_About this exercise_.
The data beneath this task has to be reprinted character for character.

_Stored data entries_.
※ ※ ※

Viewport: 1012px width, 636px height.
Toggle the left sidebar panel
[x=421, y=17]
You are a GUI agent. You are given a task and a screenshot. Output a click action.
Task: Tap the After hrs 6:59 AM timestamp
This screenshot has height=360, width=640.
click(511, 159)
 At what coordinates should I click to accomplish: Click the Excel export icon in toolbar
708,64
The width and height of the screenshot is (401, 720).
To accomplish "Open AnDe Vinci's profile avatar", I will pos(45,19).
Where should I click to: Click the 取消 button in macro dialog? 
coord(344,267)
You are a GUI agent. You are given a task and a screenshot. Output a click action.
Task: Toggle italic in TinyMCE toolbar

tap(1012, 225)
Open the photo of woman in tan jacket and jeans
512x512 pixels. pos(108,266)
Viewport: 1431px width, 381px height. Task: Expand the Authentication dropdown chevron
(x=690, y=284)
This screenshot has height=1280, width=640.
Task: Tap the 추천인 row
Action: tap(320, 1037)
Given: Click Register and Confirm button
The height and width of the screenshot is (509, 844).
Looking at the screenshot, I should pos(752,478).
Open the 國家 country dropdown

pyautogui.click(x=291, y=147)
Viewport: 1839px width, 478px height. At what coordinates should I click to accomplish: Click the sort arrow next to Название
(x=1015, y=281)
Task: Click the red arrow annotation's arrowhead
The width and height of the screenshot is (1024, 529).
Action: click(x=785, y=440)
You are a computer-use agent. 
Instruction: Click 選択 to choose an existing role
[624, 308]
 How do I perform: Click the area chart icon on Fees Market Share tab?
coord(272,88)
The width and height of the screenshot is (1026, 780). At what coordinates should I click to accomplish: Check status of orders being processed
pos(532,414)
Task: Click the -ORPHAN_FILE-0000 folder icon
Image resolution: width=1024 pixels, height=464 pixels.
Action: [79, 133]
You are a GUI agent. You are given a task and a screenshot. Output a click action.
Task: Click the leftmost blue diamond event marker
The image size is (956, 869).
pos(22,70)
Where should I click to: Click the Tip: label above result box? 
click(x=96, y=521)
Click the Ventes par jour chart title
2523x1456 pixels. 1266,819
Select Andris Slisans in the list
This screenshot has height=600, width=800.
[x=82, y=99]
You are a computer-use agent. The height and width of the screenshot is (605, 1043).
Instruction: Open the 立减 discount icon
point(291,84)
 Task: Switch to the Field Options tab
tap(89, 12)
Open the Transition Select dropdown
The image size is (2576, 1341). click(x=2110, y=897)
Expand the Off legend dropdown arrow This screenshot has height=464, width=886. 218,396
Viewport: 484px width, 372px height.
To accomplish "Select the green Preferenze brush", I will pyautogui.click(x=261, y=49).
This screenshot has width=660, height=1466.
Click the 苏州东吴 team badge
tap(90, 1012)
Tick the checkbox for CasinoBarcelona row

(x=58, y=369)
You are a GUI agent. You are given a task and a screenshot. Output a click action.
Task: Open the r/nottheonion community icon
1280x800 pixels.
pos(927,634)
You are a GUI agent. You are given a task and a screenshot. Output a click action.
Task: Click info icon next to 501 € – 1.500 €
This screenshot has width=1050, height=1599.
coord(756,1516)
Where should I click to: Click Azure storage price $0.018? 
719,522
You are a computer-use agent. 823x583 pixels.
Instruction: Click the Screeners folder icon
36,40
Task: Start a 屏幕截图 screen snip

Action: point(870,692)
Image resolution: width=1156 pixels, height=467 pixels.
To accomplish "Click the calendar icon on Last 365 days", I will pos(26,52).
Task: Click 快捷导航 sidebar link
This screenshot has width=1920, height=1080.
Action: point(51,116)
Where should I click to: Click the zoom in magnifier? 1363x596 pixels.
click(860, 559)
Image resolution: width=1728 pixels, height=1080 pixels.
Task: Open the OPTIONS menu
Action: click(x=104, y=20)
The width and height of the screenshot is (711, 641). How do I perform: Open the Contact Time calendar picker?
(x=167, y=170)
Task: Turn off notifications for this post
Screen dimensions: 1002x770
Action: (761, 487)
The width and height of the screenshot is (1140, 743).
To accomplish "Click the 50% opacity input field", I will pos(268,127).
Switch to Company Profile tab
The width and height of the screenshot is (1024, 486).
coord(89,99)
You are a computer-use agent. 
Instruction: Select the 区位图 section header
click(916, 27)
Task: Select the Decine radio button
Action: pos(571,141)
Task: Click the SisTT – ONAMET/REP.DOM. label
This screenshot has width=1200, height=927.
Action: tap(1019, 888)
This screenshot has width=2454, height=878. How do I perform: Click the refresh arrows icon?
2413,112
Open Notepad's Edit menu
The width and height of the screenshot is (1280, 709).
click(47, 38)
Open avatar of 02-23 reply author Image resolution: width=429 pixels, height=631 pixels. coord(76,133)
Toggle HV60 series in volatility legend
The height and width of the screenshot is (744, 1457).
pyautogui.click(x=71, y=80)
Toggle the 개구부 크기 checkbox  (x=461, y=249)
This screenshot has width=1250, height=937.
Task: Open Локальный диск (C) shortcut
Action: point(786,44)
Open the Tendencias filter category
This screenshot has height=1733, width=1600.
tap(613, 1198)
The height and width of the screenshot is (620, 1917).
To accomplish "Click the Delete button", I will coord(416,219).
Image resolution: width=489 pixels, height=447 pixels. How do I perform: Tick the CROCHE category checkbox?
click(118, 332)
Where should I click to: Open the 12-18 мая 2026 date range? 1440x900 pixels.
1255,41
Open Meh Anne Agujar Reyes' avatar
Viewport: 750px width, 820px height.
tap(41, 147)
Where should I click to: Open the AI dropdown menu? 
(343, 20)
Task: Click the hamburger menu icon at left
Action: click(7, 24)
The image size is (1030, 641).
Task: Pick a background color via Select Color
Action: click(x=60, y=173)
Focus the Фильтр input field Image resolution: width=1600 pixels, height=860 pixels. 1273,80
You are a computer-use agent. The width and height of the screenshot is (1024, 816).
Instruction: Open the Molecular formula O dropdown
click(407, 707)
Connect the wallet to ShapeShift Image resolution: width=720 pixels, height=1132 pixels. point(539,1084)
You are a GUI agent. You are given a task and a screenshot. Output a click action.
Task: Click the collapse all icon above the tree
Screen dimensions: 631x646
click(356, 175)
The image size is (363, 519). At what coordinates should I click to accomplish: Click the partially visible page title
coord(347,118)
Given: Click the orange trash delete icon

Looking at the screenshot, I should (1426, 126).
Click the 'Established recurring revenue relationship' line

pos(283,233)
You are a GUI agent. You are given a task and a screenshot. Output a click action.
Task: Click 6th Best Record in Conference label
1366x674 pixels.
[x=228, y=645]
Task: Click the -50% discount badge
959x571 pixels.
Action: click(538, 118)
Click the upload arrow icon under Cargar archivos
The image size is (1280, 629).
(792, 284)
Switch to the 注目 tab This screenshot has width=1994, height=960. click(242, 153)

※ ※ ※

_Response area_.
Viewport: 1012px width, 636px height.
Toggle the left sidebar panel
[x=421, y=17]
You are a GUI agent. You are given a task and a screenshot. Output a click action.
Task: Tap the After hrs 6:59 AM timestamp
This screenshot has height=360, width=640.
click(511, 159)
 At what coordinates should I click to accomplish: Click the Excel export icon in toolbar
708,64
The width and height of the screenshot is (401, 720).
To accomplish "Open AnDe Vinci's profile avatar", I will pos(45,19).
Where should I click to: Click the 取消 button in macro dialog? 
coord(344,267)
You are a GUI agent. You are given a task and a screenshot. Output a click action.
Task: Toggle italic in TinyMCE toolbar

tap(1012, 225)
Open the photo of woman in tan jacket and jeans
512x512 pixels. pos(108,266)
Viewport: 1431px width, 381px height. Task: Expand the Authentication dropdown chevron
(x=690, y=284)
This screenshot has height=1280, width=640.
Task: Tap the 추천인 row
Action: tap(320, 1037)
Given: Click Register and Confirm button
The height and width of the screenshot is (509, 844).
Looking at the screenshot, I should pos(752,478).
Open the 國家 country dropdown

pyautogui.click(x=291, y=147)
Viewport: 1839px width, 478px height. At what coordinates should I click to accomplish: Click the sort arrow next to Название
(x=1015, y=281)
Task: Click the red arrow annotation's arrowhead
The width and height of the screenshot is (1024, 529).
Action: click(x=785, y=440)
You are a computer-use agent. 
Instruction: Click 選択 to choose an existing role
[624, 308]
 How do I perform: Click the area chart icon on Fees Market Share tab?
coord(272,88)
The width and height of the screenshot is (1026, 780). At what coordinates should I click to accomplish: Check status of orders being processed
pos(532,414)
Task: Click the -ORPHAN_FILE-0000 folder icon
Image resolution: width=1024 pixels, height=464 pixels.
Action: [79, 133]
You are a GUI agent. You are given a task and a screenshot. Output a click action.
Task: Click the leftmost blue diamond event marker
The image size is (956, 869).
pos(22,70)
Where should I click to: Click the Tip: label above result box? 
click(x=96, y=521)
Click the Ventes par jour chart title
2523x1456 pixels. 1266,819
Select Andris Slisans in the list
This screenshot has height=600, width=800.
[x=82, y=99]
You are a computer-use agent. The height and width of the screenshot is (605, 1043).
Instruction: Open the 立减 discount icon
point(291,84)
 Task: Switch to the Field Options tab
tap(89, 12)
Open the Transition Select dropdown
The image size is (2576, 1341). click(x=2110, y=897)
Expand the Off legend dropdown arrow This screenshot has height=464, width=886. 218,396
Viewport: 484px width, 372px height.
To accomplish "Select the green Preferenze brush", I will pyautogui.click(x=261, y=49).
This screenshot has width=660, height=1466.
Click the 苏州东吴 team badge
tap(90, 1012)
Tick the checkbox for CasinoBarcelona row

(x=58, y=369)
You are a GUI agent. You are given a task and a screenshot. Output a click action.
Task: Open the r/nottheonion community icon
1280x800 pixels.
pos(927,634)
You are a GUI agent. You are given a task and a screenshot. Output a click action.
Task: Click info icon next to 501 € – 1.500 €
This screenshot has width=1050, height=1599.
coord(756,1516)
Where should I click to: Click Azure storage price $0.018? 
719,522
You are a computer-use agent. 823x583 pixels.
Instruction: Click the Screeners folder icon
36,40
Task: Start a 屏幕截图 screen snip

Action: point(870,692)
Image resolution: width=1156 pixels, height=467 pixels.
To accomplish "Click the calendar icon on Last 365 days", I will pos(26,52).
Task: Click 快捷导航 sidebar link
This screenshot has width=1920, height=1080.
Action: point(51,116)
Where should I click to: Click the zoom in magnifier? 1363x596 pixels.
click(860, 559)
Image resolution: width=1728 pixels, height=1080 pixels.
Task: Open the OPTIONS menu
Action: click(x=104, y=20)
The width and height of the screenshot is (711, 641). How do I perform: Open the Contact Time calendar picker?
(x=167, y=170)
Task: Turn off notifications for this post
Screen dimensions: 1002x770
Action: (761, 487)
The width and height of the screenshot is (1140, 743).
To accomplish "Click the 50% opacity input field", I will pos(268,127).
Switch to Company Profile tab
The width and height of the screenshot is (1024, 486).
coord(89,99)
You are a computer-use agent. 
Instruction: Select the 区位图 section header
click(916, 27)
Task: Select the Decine radio button
Action: pos(571,141)
Task: Click the SisTT – ONAMET/REP.DOM. label
This screenshot has width=1200, height=927.
Action: tap(1019, 888)
This screenshot has width=2454, height=878. How do I perform: Click the refresh arrows icon?
2413,112
Open Notepad's Edit menu
The width and height of the screenshot is (1280, 709).
click(47, 38)
Open avatar of 02-23 reply author Image resolution: width=429 pixels, height=631 pixels. coord(76,133)
Toggle HV60 series in volatility legend
The height and width of the screenshot is (744, 1457).
pyautogui.click(x=71, y=80)
Toggle the 개구부 크기 checkbox  (x=461, y=249)
This screenshot has width=1250, height=937.
Task: Open Локальный диск (C) shortcut
Action: point(786,44)
Open the Tendencias filter category
This screenshot has height=1733, width=1600.
tap(613, 1198)
The height and width of the screenshot is (620, 1917).
To accomplish "Click the Delete button", I will coord(416,219).
Image resolution: width=489 pixels, height=447 pixels. How do I perform: Tick the CROCHE category checkbox?
click(118, 332)
Where should I click to: Open the 12-18 мая 2026 date range? 1440x900 pixels.
1255,41
Open Meh Anne Agujar Reyes' avatar
Viewport: 750px width, 820px height.
tap(41, 147)
Where should I click to: Open the AI dropdown menu? 
(343, 20)
Task: Click the hamburger menu icon at left
Action: click(7, 24)
The image size is (1030, 641).
Task: Pick a background color via Select Color
Action: click(x=60, y=173)
Focus the Фильтр input field Image resolution: width=1600 pixels, height=860 pixels. 1273,80
You are a computer-use agent. The width and height of the screenshot is (1024, 816).
Instruction: Open the Molecular formula O dropdown
click(407, 707)
Connect the wallet to ShapeShift Image resolution: width=720 pixels, height=1132 pixels. point(539,1084)
You are a GUI agent. You are given a task and a screenshot. Output a click action.
Task: Click the collapse all icon above the tree
Screen dimensions: 631x646
click(356, 175)
The image size is (363, 519). At what coordinates should I click to accomplish: Click the partially visible page title
coord(347,118)
Given: Click the orange trash delete icon

Looking at the screenshot, I should (1426, 126).
Click the 'Established recurring revenue relationship' line

pos(283,233)
You are a GUI agent. You are given a task and a screenshot. Output a click action.
Task: Click 6th Best Record in Conference label
1366x674 pixels.
[x=228, y=645]
Task: Click the -50% discount badge
959x571 pixels.
Action: click(538, 118)
Click the upload arrow icon under Cargar archivos
The image size is (1280, 629).
(792, 284)
Switch to the 注目 tab This screenshot has width=1994, height=960. click(242, 153)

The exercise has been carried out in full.